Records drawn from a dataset
- Opening Delimiter -
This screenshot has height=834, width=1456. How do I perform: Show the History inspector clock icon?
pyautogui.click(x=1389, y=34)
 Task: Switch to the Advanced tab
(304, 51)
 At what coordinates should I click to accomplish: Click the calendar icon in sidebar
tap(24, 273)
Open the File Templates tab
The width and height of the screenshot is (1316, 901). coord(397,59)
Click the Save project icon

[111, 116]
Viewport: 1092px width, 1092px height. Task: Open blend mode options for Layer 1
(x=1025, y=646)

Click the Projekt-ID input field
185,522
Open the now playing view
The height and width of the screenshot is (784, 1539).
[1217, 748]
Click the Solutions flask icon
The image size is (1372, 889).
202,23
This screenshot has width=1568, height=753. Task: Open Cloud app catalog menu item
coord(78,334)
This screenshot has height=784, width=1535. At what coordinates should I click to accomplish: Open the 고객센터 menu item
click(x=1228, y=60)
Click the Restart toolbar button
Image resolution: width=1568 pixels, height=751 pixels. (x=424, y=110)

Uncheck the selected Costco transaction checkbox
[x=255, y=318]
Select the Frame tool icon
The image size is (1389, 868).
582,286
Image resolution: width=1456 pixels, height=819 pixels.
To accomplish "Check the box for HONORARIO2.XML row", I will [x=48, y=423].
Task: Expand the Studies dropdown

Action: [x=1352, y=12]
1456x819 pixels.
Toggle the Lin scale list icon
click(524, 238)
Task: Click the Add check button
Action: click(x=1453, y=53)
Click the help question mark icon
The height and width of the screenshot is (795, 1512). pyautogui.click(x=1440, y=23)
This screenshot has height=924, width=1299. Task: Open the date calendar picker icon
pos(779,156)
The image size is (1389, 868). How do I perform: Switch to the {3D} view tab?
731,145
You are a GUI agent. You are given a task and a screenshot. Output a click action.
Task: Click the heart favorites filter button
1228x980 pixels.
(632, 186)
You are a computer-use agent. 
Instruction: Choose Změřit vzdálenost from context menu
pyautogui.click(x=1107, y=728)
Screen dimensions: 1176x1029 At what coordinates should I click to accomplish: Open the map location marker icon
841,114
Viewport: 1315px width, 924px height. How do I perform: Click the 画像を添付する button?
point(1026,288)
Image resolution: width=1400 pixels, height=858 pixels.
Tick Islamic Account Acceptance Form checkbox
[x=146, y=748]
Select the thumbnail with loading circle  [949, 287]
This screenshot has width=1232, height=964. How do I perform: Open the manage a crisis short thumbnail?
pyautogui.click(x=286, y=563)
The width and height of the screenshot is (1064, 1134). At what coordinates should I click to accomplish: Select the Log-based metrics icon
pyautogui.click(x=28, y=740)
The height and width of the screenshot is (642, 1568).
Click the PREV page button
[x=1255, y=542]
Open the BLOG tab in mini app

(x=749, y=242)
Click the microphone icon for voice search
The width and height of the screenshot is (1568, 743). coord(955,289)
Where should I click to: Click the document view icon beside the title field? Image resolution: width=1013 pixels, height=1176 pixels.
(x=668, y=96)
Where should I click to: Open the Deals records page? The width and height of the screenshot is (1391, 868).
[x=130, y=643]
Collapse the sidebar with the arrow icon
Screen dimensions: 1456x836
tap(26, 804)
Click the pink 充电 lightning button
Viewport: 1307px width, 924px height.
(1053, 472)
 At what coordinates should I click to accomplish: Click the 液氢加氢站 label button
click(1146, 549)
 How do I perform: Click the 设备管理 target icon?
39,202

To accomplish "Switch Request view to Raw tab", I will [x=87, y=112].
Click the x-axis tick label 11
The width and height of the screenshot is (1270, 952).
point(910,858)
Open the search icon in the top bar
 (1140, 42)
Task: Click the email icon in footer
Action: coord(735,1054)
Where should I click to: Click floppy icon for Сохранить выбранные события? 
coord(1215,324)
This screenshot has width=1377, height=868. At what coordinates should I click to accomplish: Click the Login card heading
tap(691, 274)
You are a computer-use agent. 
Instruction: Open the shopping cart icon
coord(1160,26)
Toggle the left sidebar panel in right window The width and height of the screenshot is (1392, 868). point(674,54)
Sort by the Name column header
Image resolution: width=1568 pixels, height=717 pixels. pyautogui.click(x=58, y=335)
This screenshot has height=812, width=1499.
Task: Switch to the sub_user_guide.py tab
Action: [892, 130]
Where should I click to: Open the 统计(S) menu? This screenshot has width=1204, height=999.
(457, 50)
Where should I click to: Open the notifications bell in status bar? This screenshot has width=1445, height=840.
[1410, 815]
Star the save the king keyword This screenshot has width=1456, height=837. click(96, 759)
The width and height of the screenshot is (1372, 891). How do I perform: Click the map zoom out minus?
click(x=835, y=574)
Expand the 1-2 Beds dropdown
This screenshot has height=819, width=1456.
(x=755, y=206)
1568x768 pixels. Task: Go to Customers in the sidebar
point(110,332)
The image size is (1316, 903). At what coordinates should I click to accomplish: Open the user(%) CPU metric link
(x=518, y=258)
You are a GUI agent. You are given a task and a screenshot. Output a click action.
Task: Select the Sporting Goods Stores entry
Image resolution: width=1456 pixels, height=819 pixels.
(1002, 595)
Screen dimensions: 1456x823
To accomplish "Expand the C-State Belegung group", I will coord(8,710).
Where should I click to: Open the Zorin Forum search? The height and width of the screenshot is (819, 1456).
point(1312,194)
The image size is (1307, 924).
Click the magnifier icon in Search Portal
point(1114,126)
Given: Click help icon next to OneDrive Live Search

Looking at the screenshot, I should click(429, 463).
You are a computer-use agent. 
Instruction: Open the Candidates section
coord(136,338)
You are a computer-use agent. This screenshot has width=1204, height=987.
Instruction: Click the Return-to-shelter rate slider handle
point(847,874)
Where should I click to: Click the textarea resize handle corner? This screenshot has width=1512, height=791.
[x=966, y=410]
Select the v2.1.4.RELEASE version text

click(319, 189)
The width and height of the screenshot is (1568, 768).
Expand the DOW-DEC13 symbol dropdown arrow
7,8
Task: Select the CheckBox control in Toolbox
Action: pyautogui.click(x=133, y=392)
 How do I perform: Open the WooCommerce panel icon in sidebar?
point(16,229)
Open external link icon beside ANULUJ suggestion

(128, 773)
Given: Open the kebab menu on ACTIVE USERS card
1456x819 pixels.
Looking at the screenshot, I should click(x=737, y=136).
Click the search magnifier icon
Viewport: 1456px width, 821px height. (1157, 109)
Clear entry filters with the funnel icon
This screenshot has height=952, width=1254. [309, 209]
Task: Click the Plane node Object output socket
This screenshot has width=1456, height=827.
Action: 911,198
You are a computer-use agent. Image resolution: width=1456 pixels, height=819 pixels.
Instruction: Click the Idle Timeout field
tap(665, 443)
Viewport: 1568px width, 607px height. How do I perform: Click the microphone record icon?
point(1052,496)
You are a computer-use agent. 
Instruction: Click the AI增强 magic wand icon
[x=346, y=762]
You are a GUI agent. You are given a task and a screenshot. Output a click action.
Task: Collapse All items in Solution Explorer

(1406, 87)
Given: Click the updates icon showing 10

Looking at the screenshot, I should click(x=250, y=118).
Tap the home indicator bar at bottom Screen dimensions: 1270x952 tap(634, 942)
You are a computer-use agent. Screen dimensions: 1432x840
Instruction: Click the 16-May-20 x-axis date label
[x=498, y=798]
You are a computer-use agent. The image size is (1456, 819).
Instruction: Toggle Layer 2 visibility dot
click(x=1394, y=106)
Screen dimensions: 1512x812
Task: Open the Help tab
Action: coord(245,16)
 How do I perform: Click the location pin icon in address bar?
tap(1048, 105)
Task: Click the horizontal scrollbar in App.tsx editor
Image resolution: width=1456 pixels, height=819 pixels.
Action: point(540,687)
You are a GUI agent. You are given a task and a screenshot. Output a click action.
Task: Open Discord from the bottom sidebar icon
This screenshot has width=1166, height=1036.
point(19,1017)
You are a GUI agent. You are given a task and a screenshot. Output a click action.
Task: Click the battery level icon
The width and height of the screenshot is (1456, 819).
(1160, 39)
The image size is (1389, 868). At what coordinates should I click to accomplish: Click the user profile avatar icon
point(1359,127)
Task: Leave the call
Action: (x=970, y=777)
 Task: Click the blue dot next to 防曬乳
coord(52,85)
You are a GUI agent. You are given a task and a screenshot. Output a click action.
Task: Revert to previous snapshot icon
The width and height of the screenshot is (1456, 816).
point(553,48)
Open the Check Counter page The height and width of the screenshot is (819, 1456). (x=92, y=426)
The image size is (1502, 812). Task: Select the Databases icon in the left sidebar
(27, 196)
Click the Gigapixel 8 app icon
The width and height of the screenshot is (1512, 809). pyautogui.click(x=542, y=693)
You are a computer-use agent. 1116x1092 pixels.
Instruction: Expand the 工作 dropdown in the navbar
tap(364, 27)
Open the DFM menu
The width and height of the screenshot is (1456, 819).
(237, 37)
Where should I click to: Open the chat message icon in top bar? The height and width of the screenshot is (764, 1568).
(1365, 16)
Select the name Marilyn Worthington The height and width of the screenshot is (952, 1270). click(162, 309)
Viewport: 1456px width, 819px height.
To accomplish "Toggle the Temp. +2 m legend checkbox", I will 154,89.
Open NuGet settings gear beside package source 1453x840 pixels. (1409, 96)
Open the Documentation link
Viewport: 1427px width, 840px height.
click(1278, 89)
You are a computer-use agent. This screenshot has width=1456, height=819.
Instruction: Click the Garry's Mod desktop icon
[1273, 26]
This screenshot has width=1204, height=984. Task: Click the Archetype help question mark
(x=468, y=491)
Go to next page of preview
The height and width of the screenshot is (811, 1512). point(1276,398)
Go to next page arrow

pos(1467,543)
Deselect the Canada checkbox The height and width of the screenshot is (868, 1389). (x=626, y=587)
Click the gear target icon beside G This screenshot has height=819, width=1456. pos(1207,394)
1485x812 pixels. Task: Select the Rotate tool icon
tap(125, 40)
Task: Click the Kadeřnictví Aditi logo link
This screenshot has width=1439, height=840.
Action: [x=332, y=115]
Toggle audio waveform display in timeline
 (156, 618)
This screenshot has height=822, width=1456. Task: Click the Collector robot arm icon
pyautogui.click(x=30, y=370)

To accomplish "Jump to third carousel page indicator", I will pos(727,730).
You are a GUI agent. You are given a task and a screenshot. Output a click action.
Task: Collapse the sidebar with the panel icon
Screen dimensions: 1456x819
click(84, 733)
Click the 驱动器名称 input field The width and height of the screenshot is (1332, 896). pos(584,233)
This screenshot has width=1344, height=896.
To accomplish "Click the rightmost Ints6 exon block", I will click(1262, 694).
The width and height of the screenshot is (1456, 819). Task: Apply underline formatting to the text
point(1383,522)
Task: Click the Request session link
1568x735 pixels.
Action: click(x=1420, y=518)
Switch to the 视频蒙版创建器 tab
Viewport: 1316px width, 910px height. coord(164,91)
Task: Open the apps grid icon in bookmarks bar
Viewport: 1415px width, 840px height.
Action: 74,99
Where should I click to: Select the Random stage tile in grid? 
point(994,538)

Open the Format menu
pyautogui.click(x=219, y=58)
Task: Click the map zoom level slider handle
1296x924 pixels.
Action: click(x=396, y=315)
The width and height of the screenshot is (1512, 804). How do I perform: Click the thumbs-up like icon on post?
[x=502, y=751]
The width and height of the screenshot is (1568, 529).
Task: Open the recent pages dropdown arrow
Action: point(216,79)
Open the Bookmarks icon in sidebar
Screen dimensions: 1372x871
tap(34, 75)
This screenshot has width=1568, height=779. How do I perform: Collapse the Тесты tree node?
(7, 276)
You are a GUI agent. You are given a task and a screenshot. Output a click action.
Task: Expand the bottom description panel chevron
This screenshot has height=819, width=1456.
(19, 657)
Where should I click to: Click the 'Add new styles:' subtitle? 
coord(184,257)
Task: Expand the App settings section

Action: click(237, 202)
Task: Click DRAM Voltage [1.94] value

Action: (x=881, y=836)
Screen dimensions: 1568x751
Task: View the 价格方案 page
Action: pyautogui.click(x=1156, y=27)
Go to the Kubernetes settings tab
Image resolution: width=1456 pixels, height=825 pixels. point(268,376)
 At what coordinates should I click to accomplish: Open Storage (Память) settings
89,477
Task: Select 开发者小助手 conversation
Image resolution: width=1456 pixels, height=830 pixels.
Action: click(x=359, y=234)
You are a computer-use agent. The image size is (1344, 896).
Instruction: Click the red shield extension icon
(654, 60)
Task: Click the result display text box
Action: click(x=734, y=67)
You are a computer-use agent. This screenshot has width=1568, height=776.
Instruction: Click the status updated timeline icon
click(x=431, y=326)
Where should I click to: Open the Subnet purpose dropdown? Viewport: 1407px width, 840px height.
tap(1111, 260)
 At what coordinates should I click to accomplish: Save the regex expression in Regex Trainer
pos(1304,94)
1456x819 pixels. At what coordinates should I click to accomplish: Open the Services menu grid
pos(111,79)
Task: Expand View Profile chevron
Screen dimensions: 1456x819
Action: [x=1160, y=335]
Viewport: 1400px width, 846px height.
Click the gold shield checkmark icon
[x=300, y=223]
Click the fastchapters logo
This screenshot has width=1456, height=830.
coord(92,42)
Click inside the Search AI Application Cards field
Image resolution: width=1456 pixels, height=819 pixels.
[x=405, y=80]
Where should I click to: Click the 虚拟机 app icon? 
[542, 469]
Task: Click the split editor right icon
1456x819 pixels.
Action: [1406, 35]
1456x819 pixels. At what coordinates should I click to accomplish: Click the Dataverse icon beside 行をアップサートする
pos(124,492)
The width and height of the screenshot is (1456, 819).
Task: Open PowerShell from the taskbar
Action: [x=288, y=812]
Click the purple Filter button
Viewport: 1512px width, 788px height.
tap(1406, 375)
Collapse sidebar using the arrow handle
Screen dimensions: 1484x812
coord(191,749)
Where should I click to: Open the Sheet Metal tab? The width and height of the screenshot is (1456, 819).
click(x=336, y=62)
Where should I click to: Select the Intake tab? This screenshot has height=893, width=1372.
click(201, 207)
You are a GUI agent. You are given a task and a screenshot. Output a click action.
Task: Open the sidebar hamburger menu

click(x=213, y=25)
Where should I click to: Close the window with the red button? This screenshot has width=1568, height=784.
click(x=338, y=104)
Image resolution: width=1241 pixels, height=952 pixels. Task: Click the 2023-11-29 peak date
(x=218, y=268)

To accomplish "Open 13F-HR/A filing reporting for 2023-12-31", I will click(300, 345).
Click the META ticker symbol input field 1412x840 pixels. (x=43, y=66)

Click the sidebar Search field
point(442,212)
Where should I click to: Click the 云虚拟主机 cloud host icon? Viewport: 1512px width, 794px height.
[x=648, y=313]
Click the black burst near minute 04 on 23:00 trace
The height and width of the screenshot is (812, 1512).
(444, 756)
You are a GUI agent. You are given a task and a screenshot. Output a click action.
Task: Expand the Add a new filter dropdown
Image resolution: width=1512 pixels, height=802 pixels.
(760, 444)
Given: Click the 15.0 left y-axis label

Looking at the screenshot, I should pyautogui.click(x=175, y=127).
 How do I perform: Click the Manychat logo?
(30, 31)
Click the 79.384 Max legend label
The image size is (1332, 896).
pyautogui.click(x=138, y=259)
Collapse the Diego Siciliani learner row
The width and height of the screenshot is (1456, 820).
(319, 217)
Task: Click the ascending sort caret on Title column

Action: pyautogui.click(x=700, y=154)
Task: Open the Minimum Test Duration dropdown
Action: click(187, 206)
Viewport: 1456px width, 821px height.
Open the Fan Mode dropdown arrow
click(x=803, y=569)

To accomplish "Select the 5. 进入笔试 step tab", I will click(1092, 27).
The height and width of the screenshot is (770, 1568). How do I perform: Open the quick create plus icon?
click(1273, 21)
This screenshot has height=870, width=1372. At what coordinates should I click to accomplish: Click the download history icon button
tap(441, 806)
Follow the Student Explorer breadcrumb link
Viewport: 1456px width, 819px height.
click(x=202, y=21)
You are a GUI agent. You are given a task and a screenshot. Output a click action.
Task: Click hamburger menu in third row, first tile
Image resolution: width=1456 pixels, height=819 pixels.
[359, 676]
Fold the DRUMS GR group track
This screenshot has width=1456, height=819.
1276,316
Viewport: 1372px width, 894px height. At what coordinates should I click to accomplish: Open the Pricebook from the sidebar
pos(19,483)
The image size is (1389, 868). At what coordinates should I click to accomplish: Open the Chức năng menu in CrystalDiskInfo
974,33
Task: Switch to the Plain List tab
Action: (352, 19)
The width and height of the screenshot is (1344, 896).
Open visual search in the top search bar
- Closing Delimiter -
Your reply is to repeat, unchanged, the lines above running from the one with "Task: Click the Request session link" up to and including the one with "You are a computer-use agent. The image size is (1344, 896).".

Task: Click the Request session link
1568x735 pixels.
Action: click(x=1420, y=518)
Switch to the 视频蒙版创建器 tab
Viewport: 1316px width, 910px height. coord(164,91)
Task: Open the apps grid icon in bookmarks bar
Viewport: 1415px width, 840px height.
Action: 74,99
Where should I click to: Select the Random stage tile in grid? 
point(994,538)

Open the Format menu
pyautogui.click(x=219, y=58)
Task: Click the map zoom level slider handle
1296x924 pixels.
Action: click(x=396, y=315)
The width and height of the screenshot is (1512, 804). How do I perform: Click the thumbs-up like icon on post?
[x=502, y=751]
The width and height of the screenshot is (1568, 529).
Task: Open the recent pages dropdown arrow
Action: point(216,79)
Open the Bookmarks icon in sidebar
Screen dimensions: 1372x871
tap(34, 75)
This screenshot has width=1568, height=779. How do I perform: Collapse the Тесты tree node?
(7, 276)
You are a GUI agent. You are given a task and a screenshot. Output a click action.
Task: Expand the bottom description panel chevron
This screenshot has height=819, width=1456.
(19, 657)
Where should I click to: Click the 'Add new styles:' subtitle? 
coord(184,257)
Task: Expand the App settings section

Action: click(237, 202)
Task: Click DRAM Voltage [1.94] value

Action: (x=881, y=836)
Screen dimensions: 1568x751
Task: View the 价格方案 page
Action: pyautogui.click(x=1156, y=27)
Go to the Kubernetes settings tab
Image resolution: width=1456 pixels, height=825 pixels. point(268,376)
 At what coordinates should I click to accomplish: Open Storage (Память) settings
89,477
Task: Select 开发者小助手 conversation
Image resolution: width=1456 pixels, height=830 pixels.
Action: click(x=359, y=234)
You are a computer-use agent. The image size is (1344, 896).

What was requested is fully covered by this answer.